→ Problem requirements
Only those lines running from the start of the listing below through the line that holds "Task: Select Ethernet port 3 indicator" are to be written out, exactly and in full.

→ Material for the task
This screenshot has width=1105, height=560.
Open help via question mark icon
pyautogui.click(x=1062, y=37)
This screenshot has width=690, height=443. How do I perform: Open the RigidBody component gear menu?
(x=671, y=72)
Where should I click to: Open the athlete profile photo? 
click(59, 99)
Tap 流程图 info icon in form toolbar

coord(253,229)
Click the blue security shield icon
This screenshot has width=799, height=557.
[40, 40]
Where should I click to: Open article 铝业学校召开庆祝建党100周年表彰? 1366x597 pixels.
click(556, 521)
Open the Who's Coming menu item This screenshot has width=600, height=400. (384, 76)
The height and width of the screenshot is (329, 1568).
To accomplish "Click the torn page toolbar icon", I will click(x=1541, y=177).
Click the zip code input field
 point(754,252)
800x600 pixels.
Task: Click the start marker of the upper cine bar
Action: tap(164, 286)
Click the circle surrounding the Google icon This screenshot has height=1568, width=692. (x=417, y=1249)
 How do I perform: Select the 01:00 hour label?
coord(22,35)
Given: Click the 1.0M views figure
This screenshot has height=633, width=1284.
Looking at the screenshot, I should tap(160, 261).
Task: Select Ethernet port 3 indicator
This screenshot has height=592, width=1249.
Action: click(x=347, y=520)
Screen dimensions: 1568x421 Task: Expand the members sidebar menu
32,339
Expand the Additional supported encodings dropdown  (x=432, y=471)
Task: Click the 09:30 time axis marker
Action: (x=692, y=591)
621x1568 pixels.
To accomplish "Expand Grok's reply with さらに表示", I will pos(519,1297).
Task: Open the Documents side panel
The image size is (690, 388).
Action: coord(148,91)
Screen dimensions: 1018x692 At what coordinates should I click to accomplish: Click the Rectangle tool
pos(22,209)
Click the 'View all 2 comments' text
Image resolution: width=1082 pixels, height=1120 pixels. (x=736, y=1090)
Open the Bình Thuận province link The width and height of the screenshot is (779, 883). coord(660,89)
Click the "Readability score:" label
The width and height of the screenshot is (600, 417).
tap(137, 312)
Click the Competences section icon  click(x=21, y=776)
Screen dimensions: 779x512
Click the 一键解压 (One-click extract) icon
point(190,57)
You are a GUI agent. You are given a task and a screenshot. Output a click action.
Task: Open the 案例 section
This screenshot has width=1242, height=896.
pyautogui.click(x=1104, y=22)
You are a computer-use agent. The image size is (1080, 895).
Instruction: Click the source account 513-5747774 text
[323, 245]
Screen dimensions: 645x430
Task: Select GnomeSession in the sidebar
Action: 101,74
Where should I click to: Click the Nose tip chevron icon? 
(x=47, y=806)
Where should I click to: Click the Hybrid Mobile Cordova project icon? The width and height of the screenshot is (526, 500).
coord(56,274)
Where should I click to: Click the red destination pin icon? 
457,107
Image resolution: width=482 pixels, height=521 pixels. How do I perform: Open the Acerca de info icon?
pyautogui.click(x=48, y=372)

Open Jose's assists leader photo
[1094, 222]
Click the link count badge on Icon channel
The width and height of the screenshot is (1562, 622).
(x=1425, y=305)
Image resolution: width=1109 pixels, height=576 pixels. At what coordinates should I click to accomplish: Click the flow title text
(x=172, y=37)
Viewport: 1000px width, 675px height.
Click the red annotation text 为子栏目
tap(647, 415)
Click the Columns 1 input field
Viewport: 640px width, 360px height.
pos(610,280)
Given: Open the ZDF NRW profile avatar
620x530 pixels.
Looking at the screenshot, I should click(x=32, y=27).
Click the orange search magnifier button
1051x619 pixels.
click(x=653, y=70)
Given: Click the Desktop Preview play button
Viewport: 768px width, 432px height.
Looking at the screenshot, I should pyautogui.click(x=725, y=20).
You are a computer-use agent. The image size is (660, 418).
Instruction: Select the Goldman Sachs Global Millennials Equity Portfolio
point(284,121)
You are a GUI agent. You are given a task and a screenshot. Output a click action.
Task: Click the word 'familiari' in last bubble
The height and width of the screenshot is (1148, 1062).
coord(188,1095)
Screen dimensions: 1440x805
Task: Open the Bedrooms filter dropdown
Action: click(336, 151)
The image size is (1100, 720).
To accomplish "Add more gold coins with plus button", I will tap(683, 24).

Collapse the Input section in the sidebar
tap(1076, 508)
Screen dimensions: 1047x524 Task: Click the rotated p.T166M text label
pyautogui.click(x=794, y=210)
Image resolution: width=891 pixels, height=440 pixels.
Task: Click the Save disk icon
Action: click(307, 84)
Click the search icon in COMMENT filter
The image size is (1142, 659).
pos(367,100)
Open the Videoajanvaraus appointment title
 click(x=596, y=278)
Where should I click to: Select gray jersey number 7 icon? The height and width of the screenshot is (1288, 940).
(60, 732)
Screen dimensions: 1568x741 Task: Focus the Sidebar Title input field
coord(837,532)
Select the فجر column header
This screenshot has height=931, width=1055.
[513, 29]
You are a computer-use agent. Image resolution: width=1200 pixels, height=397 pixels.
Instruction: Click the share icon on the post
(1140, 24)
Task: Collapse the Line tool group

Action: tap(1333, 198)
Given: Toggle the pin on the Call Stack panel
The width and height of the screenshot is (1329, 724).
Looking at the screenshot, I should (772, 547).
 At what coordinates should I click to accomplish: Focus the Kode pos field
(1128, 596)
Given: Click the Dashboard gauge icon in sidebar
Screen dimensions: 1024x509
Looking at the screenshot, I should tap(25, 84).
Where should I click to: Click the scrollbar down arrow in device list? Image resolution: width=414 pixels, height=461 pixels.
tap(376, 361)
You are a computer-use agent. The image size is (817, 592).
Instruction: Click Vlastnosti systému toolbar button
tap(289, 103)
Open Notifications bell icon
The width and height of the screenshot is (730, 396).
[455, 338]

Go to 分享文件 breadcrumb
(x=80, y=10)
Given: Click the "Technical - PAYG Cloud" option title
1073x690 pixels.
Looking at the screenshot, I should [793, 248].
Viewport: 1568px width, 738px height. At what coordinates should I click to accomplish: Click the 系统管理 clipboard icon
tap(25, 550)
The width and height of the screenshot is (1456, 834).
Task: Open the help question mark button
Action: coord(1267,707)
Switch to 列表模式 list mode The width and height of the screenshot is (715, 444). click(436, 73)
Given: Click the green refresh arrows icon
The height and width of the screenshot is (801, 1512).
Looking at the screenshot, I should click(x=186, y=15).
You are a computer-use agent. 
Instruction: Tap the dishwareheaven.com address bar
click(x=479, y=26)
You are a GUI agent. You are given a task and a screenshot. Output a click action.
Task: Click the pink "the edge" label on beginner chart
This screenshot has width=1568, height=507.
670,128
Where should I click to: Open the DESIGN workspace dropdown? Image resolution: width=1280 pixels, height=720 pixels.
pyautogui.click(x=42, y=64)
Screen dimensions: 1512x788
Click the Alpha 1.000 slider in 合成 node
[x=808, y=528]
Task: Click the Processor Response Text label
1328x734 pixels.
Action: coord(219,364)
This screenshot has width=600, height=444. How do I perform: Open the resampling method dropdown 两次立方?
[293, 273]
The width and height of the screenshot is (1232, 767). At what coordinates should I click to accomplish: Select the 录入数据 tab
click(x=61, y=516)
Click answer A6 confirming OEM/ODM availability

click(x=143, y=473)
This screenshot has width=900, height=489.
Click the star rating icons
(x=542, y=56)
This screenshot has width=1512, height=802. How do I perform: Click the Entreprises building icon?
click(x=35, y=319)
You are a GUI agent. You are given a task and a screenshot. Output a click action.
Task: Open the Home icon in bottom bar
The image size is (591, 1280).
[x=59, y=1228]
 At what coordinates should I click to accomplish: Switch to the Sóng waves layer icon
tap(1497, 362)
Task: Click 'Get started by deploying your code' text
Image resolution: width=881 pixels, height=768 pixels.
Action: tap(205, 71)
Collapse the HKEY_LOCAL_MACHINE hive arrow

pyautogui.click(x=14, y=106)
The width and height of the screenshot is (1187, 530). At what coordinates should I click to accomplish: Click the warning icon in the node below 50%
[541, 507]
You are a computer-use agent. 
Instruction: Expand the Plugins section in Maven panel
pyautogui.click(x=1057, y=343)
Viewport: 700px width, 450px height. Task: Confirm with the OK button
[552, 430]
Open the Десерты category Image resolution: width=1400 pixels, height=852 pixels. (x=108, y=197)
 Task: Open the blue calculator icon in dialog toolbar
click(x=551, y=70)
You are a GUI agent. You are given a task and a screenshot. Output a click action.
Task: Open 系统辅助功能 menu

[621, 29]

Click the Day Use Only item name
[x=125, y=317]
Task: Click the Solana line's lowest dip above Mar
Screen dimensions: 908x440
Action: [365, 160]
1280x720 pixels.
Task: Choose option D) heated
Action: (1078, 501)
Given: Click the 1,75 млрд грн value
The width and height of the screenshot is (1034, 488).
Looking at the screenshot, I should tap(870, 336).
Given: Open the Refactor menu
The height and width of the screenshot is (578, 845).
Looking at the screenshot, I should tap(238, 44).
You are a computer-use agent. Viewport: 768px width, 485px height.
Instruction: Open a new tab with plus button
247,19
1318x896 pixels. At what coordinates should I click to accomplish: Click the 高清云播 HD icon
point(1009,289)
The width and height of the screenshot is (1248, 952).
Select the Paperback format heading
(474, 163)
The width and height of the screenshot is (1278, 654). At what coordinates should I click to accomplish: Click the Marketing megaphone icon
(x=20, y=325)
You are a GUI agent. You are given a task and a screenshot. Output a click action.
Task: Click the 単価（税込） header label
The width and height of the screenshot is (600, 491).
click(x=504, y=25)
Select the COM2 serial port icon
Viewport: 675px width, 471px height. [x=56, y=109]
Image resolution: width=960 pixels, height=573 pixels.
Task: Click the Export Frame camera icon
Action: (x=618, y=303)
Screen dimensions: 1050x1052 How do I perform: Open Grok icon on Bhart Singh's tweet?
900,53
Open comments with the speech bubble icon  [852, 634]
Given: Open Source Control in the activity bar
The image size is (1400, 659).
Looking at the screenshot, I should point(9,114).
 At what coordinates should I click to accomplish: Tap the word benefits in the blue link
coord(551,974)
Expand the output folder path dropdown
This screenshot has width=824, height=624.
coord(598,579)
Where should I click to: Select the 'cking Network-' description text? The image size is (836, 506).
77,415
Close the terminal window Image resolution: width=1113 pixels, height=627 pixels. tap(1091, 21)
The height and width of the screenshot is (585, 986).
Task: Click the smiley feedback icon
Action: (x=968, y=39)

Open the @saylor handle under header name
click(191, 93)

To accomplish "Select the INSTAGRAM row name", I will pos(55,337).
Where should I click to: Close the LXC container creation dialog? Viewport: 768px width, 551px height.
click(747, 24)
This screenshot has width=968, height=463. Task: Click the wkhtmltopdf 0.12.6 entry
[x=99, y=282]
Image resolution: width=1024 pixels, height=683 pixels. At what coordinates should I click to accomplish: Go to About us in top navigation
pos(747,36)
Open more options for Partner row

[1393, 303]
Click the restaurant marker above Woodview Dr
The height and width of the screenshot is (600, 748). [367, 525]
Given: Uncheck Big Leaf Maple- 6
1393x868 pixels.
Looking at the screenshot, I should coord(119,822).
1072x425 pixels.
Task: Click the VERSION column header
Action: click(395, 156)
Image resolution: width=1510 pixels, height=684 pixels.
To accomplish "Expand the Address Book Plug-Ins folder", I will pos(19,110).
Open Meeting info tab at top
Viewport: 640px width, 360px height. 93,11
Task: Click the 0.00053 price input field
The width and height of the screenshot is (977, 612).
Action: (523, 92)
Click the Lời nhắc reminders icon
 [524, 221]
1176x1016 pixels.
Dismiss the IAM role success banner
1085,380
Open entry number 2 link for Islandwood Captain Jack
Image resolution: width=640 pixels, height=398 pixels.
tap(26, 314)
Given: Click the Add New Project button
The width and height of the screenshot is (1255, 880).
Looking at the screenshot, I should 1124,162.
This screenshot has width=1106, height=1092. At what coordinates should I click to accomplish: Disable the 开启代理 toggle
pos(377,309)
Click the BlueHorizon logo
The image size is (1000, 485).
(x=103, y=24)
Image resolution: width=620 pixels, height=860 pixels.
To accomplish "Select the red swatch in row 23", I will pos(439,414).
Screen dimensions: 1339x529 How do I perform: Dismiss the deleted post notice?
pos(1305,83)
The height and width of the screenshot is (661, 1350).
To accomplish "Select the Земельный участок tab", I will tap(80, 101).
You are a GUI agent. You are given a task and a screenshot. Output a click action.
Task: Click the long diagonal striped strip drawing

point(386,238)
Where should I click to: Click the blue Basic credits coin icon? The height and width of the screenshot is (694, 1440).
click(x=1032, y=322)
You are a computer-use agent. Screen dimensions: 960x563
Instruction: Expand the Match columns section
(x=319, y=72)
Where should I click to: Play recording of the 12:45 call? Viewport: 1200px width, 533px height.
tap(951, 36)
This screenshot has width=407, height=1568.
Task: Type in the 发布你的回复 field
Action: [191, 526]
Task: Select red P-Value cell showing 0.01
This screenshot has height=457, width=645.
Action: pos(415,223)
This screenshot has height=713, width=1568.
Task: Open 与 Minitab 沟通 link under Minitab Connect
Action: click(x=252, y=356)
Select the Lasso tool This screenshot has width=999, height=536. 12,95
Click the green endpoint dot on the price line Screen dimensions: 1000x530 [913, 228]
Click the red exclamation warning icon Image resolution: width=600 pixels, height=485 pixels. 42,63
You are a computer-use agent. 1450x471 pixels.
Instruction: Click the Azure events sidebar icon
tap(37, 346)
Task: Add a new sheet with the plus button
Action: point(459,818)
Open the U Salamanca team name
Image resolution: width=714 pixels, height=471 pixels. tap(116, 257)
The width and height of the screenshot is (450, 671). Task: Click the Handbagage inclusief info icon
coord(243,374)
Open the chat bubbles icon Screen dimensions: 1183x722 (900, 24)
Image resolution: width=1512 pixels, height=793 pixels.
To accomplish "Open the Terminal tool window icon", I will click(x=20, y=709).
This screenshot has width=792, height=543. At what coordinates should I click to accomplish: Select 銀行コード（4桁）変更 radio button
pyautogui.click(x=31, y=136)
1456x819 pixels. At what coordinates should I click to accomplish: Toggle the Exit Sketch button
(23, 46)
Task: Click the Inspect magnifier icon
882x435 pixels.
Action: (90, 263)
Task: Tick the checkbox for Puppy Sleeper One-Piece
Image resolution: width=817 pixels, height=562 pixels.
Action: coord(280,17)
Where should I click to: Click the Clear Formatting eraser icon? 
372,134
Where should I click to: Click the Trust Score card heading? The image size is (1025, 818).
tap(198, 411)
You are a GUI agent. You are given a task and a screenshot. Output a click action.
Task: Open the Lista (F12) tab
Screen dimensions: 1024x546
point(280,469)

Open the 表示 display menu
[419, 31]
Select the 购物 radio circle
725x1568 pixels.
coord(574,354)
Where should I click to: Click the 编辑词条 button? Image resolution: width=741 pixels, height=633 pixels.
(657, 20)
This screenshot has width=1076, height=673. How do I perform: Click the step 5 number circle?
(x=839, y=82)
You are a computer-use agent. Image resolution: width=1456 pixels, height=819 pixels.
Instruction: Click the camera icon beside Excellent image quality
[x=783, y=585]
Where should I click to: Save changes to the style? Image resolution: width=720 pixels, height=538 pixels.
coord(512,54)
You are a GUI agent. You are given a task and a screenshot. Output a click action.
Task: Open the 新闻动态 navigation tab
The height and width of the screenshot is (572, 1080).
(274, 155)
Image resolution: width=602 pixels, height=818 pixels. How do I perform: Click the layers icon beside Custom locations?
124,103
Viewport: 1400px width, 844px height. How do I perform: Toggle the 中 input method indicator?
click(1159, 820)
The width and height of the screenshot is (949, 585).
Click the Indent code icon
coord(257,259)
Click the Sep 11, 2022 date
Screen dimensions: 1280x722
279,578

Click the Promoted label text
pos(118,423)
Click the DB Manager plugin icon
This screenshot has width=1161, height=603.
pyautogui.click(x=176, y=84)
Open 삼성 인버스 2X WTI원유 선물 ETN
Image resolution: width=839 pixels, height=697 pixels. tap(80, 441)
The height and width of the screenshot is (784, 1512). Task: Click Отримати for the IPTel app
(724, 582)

→ Solution below
This screenshot has width=1105, height=560.
Open help via question mark icon
pyautogui.click(x=1062, y=37)
This screenshot has width=690, height=443. How do I perform: Open the RigidBody component gear menu?
(x=671, y=72)
Where should I click to: Open the athlete profile photo? 
click(59, 99)
Tap 流程图 info icon in form toolbar

coord(253,229)
Click the blue security shield icon
This screenshot has width=799, height=557.
[40, 40]
Where should I click to: Open article 铝业学校召开庆祝建党100周年表彰? 1366x597 pixels.
click(556, 521)
Open the Who's Coming menu item This screenshot has width=600, height=400. (384, 76)
The height and width of the screenshot is (329, 1568).
To accomplish "Click the torn page toolbar icon", I will click(x=1541, y=177).
Click the zip code input field
 point(754,252)
800x600 pixels.
Task: Click the start marker of the upper cine bar
Action: tap(164, 286)
Click the circle surrounding the Google icon This screenshot has height=1568, width=692. (x=417, y=1249)
 How do I perform: Select the 01:00 hour label?
coord(22,35)
Given: Click the 1.0M views figure
This screenshot has height=633, width=1284.
Looking at the screenshot, I should tap(160, 261).
Task: Select Ethernet port 3 indicator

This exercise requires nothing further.